Thursday, January 31, 2008


I saw this at the Chlotrudis movie night on Tuesday; apparently only four of us from that group were up for it, although there were others making their presense felt. Scot wound up standing to shush them, and they mostly quieted down. I have to admit, though, that when he did it, I was thinking that if you're going to have people talking during a movie, this is the sort where its most tolerable. I think it would be a lot of fun in a packed house - I smile thinking of the "OOOHHHHHH!" that would be let out by the male portion of the audience at the first bit of mayhem. Hopefully the Boston Sci-fi Marathon will dig it up next year. Or even this year; it'll probably be out of theaters in three weeks.

I hope good things are ahead for the star, Jess Weixler. She's pretty, but also funny; she makes me laugh just with facial expressions and has the knack for making her character likable even when she's a little ridiculous.


* * * ¼ (out of four)
Seen 29 January 2008 at Landmark Kendall Square #4 (first-run)

Every site I've seen that tags movies by genres lists Teeth as a horror movie, but I'm not sure that's really the best description. Sure, if you're a guy, the very concept of vagina dentata is scary as hell, but this film isn't exactly told from a man's perspective in the first place. If this is a horror movie, then it's likely one of the few that teenage girls will like more than their boyfriends.

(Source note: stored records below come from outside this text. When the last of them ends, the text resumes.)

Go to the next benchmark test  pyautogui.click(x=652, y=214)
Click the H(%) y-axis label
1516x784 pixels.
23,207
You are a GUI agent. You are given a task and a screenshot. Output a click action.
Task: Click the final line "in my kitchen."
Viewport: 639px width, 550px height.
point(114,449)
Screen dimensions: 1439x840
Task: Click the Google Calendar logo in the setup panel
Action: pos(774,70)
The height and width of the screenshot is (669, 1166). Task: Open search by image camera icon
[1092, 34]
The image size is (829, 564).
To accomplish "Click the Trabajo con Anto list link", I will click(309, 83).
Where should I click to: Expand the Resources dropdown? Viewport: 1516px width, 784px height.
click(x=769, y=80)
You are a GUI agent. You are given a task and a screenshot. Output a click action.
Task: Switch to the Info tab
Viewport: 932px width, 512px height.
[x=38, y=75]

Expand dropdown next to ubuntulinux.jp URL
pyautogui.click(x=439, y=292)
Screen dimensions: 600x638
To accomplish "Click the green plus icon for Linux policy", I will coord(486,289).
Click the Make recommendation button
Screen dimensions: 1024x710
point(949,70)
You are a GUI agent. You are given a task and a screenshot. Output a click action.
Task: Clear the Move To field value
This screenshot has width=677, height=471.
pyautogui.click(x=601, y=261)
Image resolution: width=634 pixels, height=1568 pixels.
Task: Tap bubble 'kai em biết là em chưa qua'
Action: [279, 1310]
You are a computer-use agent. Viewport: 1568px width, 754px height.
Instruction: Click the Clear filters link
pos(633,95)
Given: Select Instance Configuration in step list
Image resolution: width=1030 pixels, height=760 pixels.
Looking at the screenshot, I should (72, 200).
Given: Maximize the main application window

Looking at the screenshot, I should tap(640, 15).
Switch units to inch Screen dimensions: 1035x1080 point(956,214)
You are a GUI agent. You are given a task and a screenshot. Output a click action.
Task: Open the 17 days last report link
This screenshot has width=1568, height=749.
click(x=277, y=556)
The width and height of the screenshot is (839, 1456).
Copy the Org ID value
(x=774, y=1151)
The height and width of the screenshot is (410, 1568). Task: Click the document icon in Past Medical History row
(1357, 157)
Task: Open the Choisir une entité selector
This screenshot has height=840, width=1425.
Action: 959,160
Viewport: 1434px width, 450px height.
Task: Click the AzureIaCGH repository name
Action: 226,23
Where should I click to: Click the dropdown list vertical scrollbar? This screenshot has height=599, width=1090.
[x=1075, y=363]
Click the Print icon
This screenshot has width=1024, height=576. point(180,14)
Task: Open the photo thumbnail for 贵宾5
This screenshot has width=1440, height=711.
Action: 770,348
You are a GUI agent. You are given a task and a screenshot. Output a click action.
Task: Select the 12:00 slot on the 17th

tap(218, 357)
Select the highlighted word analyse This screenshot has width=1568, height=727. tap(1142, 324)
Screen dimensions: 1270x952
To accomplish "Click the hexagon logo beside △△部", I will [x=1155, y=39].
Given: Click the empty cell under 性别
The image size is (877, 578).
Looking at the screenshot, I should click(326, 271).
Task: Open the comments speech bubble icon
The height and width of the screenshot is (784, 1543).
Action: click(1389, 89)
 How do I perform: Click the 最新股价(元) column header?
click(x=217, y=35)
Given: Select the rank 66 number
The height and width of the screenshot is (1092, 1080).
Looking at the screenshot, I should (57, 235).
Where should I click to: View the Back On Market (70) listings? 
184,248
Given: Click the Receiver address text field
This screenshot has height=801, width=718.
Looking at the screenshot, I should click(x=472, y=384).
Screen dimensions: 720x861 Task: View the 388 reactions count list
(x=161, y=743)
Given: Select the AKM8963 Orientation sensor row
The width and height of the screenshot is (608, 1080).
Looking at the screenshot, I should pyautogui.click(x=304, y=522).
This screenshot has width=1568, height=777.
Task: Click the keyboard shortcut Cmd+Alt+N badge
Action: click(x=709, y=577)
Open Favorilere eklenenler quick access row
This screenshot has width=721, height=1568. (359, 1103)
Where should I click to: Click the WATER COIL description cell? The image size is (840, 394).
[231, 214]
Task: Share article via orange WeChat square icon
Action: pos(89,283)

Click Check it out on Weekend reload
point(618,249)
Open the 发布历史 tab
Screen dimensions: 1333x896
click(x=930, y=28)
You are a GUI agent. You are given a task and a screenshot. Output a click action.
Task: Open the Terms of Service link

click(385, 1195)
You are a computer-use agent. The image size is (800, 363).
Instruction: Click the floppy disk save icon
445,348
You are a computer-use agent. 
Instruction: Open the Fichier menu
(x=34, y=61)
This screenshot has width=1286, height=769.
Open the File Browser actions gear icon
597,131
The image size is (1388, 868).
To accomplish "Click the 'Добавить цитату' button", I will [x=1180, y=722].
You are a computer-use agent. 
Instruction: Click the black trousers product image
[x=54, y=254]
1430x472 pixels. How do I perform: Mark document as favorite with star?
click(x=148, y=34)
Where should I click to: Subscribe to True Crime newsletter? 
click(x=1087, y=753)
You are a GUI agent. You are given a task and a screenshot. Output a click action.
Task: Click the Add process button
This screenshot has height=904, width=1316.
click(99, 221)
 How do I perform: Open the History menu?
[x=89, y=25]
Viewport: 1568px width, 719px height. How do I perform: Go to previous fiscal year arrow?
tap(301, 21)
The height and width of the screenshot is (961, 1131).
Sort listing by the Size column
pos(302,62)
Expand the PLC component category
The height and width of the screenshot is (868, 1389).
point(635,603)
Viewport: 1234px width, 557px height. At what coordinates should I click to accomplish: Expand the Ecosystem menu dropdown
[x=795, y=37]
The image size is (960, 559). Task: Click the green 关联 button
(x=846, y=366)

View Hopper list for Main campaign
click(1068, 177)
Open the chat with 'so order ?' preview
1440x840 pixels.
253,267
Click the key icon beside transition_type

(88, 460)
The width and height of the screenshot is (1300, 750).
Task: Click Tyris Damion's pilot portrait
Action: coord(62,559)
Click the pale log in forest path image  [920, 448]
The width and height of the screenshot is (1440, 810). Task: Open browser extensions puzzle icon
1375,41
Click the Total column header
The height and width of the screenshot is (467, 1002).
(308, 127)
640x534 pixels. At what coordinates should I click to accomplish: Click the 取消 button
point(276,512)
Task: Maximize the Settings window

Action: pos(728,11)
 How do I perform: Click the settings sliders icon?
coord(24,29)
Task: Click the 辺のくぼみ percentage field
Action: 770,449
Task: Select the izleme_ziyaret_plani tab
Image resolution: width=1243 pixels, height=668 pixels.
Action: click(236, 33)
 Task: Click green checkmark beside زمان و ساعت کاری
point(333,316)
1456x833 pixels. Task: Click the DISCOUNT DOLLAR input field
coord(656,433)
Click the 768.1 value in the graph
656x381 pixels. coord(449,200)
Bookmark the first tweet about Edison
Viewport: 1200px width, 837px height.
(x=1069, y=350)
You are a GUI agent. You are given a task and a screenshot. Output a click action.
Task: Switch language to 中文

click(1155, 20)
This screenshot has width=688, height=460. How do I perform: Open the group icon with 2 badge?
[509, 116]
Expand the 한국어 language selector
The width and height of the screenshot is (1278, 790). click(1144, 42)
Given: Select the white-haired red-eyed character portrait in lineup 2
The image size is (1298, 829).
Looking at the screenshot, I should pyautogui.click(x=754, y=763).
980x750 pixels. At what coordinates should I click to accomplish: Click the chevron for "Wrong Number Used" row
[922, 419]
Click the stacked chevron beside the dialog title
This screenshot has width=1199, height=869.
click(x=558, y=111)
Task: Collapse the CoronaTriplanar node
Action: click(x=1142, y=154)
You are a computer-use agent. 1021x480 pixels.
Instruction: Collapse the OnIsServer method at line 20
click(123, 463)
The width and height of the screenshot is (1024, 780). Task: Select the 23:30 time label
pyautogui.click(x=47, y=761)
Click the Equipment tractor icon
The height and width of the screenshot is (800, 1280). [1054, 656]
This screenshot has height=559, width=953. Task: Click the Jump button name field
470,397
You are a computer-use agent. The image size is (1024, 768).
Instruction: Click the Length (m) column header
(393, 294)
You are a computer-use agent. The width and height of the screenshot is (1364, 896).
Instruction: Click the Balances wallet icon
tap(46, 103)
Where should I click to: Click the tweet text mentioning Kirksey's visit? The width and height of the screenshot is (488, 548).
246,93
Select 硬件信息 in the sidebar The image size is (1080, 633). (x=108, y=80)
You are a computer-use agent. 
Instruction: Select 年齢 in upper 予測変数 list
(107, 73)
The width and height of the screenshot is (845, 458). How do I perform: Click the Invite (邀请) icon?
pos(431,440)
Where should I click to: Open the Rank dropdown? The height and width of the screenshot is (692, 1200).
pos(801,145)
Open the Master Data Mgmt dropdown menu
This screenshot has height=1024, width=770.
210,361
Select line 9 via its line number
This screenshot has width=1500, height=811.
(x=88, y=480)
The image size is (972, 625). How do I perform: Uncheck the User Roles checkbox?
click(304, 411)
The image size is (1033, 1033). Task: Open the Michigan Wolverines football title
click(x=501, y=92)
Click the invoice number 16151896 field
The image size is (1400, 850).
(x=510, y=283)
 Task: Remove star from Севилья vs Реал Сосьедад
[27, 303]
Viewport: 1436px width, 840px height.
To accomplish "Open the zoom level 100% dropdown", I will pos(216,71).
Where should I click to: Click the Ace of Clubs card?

After a brief prologue that establishes that Dawn (Jess Weixler) had a little extra anatomy downstairs even as a little girl, it fast-forwards to her high school years, where she's a big abstinance proponent, wearing a red promise ring and speaking to other kids about why they should wait. She's got more reason to be afraid of the dangers of unprotected sex than others, of course, though she doesn't know that, and she still has all the urges of any teenager, especially when a cute new boy (Hale Appleman) joins the abstinence club.

What Lichtenstein is up to in Teeth is far from subtle - he's not making any attempt to hide the themes of female sexual empowerment and sex education being far less dangerous than ignorance - but I'm impressed with how he manages to avoid giving unnecessary offense. Dawn's abstinence rallies don't have any specific religious connotations to them, although a biology class used to introduce the concept of mutation goes out of its way to avoid antagonizing creationists. It's necessary for the plot - Dawn has to be unaware of her difference at the start of the film - but it's done in such a way that she doesn't look like a fool.

It's important that we don't look down on Dawn too much, because Weixler is in nearly every scene. She's fun to watch; Dawn's emotions are painted in broad strokes on her face, and Weixler does a fine job of making Dawn's early naïveté charming. Later on, she's able to bring some bone-dry wit and determination when the film calls for her to be more active, and her sadness, guilt, fear, and confusion are always just the right note in between. Weixler's got the knack for making Dawn genuine and earnest despite the crazy things going on around her.

Although I wouldn't necessarily call Teeth a horror movie, Lichtenstein certainly knows how to use the genre's style, though often for humor. It's almost quaint how a gigantic nuclear plant looms over the town, taking up something like three quarters of the screen whenever an establishing shot of Dawn's house is called for and explaining her mutation as well as her mother's cancer. That's as fifties as the monster movie clips that show up occasionally, although the plot owes more to Cronenberg-style body horror. It's also not afraid to throw out some blood and severed body parts.

Mostly, though, it's funny and smart. It doesn't go for the really big laughs as much, but gets a steady stream of smaller ones. Impressively, the biggest ones come at the end, when it's a little harder to chuckle at how Dawn's good-girl behavior contrasts with all the other teenagers. And as much as Dawn's story arc and the points the film is trying to make are clear, Lichtenstein resists his urges to get up on a soapbox.

Getting more overtly political is one of the many ways that Teeth could have become a disaster; Lichtenstein and Weixler do fine jobs of side-stepping them. Indeed, they manage something pretty impressive: A dark comedy that's fun to watch, managing to avoid the mean-spiritedness that can sometimes make that sort of movie a chore to watch.